▸ WORK INSTRUCTION
Please output exactly the part of the records below that opens with the line containing "The height and width of the screenshot is (664, 960)." and closes with the line containing "The height and width of the screenshot is (1008, 1195).", both lines included, and nothing else.

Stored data

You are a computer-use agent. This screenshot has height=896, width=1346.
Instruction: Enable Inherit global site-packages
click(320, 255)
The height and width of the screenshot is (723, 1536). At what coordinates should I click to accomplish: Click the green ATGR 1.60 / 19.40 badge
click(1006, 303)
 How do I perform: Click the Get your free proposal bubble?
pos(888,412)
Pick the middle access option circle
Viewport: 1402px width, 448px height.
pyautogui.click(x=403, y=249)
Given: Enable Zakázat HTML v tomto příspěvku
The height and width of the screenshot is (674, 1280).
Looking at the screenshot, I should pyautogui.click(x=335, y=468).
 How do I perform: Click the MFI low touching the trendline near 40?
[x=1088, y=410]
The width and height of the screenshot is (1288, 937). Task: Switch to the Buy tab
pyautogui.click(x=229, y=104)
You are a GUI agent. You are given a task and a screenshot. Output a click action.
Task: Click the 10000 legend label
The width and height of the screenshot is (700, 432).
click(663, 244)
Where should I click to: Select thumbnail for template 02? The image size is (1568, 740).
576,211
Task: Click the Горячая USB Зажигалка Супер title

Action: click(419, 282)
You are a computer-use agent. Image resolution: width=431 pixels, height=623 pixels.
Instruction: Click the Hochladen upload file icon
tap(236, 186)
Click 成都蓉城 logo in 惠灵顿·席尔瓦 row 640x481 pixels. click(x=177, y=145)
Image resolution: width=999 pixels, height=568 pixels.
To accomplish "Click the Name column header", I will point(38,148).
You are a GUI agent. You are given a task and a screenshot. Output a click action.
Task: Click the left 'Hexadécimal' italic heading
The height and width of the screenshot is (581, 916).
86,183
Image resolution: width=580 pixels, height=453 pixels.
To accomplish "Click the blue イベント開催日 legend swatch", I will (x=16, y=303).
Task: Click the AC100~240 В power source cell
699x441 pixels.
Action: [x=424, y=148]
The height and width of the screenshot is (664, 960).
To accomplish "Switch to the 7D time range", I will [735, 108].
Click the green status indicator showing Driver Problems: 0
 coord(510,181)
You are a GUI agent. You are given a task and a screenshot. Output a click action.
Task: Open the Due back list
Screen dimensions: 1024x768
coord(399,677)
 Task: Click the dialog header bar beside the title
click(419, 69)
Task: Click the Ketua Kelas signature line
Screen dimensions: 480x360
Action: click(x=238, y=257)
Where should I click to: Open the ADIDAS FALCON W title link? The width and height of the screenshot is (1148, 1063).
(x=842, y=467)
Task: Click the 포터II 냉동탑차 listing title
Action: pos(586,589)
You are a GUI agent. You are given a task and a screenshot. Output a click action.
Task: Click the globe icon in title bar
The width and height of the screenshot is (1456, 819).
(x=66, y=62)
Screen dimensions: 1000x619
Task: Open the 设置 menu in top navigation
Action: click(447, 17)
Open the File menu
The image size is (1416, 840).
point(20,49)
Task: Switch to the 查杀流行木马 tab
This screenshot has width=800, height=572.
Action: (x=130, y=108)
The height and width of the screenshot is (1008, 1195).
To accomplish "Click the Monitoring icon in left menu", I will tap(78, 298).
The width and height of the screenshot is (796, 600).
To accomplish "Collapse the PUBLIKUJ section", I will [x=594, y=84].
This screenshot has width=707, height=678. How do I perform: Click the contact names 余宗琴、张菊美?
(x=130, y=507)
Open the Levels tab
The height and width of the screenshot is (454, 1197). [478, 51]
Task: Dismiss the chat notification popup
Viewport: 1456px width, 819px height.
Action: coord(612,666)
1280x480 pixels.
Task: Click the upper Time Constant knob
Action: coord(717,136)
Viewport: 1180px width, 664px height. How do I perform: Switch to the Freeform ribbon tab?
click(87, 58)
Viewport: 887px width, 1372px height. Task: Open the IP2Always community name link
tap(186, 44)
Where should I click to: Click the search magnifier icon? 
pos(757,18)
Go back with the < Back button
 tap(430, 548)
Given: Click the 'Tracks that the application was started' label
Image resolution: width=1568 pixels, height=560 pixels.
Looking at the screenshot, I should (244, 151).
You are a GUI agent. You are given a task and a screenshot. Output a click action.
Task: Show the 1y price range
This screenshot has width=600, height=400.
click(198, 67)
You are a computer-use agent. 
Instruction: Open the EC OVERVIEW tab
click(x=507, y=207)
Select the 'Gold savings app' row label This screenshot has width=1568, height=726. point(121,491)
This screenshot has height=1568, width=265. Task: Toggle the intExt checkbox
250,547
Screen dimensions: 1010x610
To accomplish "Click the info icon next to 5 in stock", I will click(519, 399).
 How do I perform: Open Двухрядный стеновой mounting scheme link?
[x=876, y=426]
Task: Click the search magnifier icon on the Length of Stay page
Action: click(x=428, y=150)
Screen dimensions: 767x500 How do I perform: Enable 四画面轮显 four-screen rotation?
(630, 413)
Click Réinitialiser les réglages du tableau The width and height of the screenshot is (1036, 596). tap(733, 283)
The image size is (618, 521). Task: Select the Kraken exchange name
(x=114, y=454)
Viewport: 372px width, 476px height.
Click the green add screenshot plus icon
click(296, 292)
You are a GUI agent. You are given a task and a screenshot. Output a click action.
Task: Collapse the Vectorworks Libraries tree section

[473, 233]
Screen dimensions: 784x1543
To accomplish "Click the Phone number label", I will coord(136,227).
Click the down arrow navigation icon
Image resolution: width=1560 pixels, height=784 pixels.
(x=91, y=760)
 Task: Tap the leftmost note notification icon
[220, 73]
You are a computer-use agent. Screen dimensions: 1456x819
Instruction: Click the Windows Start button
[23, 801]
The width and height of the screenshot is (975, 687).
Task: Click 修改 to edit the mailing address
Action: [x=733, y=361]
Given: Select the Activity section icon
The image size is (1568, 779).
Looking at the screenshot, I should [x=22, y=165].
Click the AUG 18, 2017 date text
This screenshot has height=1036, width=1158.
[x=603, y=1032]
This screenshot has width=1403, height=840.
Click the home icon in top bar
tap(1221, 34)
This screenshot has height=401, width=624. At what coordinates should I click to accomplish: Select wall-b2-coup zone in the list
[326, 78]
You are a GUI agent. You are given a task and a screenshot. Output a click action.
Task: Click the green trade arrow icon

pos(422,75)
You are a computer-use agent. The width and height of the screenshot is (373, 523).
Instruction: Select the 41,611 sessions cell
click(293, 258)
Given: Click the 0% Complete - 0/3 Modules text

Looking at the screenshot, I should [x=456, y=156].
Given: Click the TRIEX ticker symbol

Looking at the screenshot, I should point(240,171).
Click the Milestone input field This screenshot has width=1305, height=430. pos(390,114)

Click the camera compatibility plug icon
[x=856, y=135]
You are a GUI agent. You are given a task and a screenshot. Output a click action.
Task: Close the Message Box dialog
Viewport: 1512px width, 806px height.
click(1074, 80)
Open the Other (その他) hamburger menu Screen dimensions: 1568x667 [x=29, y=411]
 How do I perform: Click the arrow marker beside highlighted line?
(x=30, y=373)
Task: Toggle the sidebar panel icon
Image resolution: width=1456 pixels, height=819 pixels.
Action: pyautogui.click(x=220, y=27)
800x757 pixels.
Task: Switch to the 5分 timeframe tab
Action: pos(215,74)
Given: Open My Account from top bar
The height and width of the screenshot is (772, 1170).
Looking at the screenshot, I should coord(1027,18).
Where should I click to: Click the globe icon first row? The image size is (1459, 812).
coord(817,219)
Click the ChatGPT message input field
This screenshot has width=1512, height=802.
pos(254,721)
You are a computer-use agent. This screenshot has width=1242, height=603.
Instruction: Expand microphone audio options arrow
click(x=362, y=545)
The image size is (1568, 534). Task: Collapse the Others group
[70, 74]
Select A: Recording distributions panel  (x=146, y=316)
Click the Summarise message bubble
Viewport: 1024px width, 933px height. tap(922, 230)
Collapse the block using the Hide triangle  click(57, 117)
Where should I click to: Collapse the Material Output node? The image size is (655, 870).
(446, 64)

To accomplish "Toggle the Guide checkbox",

▸ PROBLEM SOLUTION
The height and width of the screenshot is (664, 960).
To accomplish "Switch to the 7D time range", I will [735, 108].
Click the green status indicator showing Driver Problems: 0
 coord(510,181)
You are a GUI agent. You are given a task and a screenshot. Output a click action.
Task: Open the Due back list
Screen dimensions: 1024x768
coord(399,677)
 Task: Click the dialog header bar beside the title
click(419, 69)
Task: Click the Ketua Kelas signature line
Screen dimensions: 480x360
Action: click(x=238, y=257)
Where should I click to: Open the ADIDAS FALCON W title link? The width and height of the screenshot is (1148, 1063).
(x=842, y=467)
Task: Click the 포터II 냉동탑차 listing title
Action: pos(586,589)
You are a GUI agent. You are given a task and a screenshot. Output a click action.
Task: Click the globe icon in title bar
The width and height of the screenshot is (1456, 819).
(x=66, y=62)
Screen dimensions: 1000x619
Task: Open the 设置 menu in top navigation
Action: click(447, 17)
Open the File menu
The image size is (1416, 840).
point(20,49)
Task: Switch to the 查杀流行木马 tab
This screenshot has width=800, height=572.
Action: (x=130, y=108)
The height and width of the screenshot is (1008, 1195).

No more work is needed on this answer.